Among the dogs without kidney calculi, 45 were neutered males, 6 were intact males, 32 were neutered females, and 8 were intact female dogs. The mean age of the dogs without kidney calculi was 7.72 ± 4.08 years (mean ± SD), ranging from 4 months to 16 years. The mean BW of the dogs was 7.87 ± 7.52 kg (mean ± SD), ranging from 1.75 kg to 41.5 kg. The breed distribution of these dogs was as follows: 18 Malteses, 15 Poodles, 7 Mixed breeds, 7 Shih Tzus, 6 Pomeranians, 4 Cocker Spaniels, 4 Dachshunds, 3 Bichon Frises, and 27 others.

Mann-Whitney tests for age (p < 0.001) and BW (p = 0.005) showed statistically significant differences between dogs with and without kidney calculi. Dogs with kidney calculi were significantly older and smaller than those without calculi. The age and BW of each group are depicted using a box plot in Figure 5.

◆ Assignment 1 ◆
Do statements (a), (b), and (c) agree with the kidney calculi passage? Answer yes or no for each, quoting the passage's deciding words. (a) Among the dogs without kidney calculi, intact females outnumbered intact males. (b) Dogs with kidney calculi were significantly younger than those without calculi. (c) Poodles were the most common breed among the dogs without kidney calculi.
◆ Assignment 2 ◆
Print the part of the kidney calculi passage from "Among the dogs" to "in Figure 5.", word for word.

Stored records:
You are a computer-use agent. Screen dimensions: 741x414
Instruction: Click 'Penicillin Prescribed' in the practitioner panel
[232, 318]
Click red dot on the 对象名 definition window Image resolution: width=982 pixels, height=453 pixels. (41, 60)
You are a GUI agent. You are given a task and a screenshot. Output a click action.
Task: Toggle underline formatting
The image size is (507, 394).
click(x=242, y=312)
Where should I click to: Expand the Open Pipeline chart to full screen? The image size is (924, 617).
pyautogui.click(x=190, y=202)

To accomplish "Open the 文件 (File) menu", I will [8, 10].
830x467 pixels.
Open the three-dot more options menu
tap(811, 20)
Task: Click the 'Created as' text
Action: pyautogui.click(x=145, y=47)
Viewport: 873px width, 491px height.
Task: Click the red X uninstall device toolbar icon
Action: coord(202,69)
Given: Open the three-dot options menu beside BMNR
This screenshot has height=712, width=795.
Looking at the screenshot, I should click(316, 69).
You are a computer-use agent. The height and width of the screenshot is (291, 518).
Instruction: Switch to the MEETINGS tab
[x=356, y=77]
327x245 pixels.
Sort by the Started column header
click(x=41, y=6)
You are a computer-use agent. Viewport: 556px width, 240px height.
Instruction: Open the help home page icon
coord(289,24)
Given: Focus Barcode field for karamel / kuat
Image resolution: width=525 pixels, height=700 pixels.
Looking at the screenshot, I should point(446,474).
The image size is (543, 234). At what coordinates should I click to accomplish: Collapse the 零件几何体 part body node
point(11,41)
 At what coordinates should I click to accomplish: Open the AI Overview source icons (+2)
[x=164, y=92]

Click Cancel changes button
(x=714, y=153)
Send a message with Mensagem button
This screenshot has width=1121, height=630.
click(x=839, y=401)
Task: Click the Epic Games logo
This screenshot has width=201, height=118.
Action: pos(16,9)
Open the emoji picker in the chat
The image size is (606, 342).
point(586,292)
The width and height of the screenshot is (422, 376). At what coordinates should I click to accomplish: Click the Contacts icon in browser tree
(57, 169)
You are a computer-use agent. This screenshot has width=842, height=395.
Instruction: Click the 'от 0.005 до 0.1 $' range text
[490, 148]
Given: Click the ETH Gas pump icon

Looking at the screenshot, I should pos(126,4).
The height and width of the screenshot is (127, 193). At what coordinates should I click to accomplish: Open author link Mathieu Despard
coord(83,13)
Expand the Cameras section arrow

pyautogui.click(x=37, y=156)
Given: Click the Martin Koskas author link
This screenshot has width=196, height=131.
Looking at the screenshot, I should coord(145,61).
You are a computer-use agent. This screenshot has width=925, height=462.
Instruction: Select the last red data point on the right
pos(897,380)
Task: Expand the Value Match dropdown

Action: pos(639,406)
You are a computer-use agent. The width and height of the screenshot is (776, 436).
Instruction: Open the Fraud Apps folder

◆ Written solution 1 ◆
(a) Yes: "6 were intact males" and "8 were intact female dogs."
(b) No: "Dogs with kidney calculi were significantly older and smaller than those without calculi."
(c) No: "18 Malteses, 15 Poodles."

◆ Written solution 2 ◆
Among the dogs without kidney calculi, 45 were neutered males, 6 were intact males, 32 were neutered females, and 8 were intact female dogs. The mean age of the dogs without kidney calculi was 7.72 ± 4.08 years (mean ± SD), ranging from 4 months to 16 years. The mean BW of the dogs was 7.87 ± 7.52 kg (mean ± SD), ranging from 1.75 kg to 41.5 kg. The breed distribution of these dogs was as follows: 18 Malteses, 15 Poodles, 7 Mixed breeds, 7 Shih Tzus, 6 Pomeranians, 4 Cocker Spaniels, 4 Dachshunds, 3 Bichon Frises, and 27 others.

Mann-Whitney tests for age (p < 0.001) and BW (p = 0.005) showed statistically significant differences between dogs with and without kidney calculi. Dogs with kidney calculi were significantly older and smaller than those without calculi. The age and BW of each group are depicted using a box plot in Figure 5.